> **WHAT THIS TASK INVOLVES**
When a line of the entries contains "computer", please list that line.

> **RECORDS SHOWN**
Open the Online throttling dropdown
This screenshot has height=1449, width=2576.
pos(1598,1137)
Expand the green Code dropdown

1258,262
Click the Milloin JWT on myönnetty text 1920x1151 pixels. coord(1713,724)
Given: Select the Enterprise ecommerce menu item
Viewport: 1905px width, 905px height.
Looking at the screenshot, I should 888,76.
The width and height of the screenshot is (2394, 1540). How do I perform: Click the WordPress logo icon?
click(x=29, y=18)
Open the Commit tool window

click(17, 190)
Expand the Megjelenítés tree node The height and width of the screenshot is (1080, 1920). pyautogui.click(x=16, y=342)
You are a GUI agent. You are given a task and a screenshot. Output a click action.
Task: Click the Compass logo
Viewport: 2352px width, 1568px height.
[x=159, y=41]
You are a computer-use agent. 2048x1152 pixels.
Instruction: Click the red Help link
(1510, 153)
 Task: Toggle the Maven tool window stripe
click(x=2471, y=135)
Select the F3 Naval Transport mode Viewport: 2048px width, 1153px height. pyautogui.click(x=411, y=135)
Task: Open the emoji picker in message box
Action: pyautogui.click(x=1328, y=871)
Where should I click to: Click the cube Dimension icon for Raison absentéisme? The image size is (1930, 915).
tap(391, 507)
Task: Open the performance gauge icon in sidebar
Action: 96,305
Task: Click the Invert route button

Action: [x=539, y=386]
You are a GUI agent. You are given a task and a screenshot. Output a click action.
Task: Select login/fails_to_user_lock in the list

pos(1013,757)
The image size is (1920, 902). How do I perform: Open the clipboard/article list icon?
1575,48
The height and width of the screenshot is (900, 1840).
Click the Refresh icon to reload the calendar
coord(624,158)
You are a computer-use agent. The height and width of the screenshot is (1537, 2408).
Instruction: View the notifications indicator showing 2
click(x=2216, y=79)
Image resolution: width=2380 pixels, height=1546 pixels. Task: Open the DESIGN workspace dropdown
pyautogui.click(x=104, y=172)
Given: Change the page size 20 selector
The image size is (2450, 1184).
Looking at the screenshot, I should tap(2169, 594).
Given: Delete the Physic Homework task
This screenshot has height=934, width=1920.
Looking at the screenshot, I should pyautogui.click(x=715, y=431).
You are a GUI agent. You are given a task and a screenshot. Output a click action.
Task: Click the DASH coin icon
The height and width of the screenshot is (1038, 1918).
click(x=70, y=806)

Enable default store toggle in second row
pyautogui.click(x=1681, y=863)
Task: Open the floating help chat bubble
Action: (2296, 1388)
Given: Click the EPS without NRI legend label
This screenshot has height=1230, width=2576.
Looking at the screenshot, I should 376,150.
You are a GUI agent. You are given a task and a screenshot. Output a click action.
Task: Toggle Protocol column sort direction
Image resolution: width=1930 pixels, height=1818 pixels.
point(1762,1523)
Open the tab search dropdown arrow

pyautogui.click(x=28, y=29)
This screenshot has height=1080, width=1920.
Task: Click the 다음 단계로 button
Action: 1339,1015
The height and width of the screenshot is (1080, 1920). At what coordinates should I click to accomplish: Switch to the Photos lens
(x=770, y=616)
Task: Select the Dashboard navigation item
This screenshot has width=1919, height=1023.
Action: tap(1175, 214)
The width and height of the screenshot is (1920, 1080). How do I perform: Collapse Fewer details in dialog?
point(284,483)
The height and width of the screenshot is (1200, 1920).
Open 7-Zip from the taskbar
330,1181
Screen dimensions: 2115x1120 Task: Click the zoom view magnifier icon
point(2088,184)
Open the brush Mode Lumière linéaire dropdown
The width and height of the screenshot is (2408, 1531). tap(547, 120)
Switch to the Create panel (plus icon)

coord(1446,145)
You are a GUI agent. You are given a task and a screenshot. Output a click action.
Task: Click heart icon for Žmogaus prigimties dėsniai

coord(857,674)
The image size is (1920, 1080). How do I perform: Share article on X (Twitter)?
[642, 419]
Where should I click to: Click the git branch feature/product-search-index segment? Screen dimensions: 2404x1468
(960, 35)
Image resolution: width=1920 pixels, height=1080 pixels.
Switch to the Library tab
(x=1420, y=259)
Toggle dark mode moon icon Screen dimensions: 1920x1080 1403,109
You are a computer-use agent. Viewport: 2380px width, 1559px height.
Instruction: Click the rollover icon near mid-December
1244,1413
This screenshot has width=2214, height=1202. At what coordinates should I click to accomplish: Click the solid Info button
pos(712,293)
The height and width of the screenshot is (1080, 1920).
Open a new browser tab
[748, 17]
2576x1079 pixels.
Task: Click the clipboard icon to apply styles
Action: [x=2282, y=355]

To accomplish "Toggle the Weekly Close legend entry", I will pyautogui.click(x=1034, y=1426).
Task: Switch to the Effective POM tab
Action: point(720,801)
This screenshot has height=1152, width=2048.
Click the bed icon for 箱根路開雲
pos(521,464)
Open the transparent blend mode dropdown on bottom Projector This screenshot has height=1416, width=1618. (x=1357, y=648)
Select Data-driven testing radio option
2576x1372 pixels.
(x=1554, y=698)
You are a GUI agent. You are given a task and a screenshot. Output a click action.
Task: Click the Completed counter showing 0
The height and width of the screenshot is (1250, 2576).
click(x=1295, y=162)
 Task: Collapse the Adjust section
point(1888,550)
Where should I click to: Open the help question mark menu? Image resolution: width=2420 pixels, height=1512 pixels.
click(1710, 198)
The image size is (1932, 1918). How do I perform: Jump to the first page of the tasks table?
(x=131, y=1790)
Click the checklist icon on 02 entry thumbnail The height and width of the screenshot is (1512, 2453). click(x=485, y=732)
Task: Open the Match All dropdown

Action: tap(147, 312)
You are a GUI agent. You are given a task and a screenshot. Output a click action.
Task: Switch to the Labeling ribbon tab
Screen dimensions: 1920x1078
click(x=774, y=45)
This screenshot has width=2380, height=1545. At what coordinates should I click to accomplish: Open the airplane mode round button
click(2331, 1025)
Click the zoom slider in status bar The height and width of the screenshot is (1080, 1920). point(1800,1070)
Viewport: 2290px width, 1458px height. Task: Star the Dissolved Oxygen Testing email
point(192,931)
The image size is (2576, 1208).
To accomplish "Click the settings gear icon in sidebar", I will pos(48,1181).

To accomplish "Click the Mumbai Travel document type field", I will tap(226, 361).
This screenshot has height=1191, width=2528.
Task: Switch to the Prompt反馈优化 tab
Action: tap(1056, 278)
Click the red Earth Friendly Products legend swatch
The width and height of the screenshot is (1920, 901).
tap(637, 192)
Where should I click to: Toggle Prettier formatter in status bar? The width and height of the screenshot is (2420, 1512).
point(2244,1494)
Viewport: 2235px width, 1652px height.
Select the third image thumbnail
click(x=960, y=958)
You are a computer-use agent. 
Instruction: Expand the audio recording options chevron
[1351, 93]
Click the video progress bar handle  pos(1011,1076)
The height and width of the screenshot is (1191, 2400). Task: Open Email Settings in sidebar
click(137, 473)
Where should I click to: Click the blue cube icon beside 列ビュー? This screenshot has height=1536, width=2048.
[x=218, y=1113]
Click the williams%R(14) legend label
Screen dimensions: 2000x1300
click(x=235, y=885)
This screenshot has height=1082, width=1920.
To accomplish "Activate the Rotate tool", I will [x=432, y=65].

> **SOLUTION**
You are a computer-use agent. 2048x1152 pixels.
You are a computer-use agent. The height and width of the screenshot is (1537, 2408).
You are a computer-use agent. Viewport: 2380px width, 1559px height.
You are a computer-use agent. 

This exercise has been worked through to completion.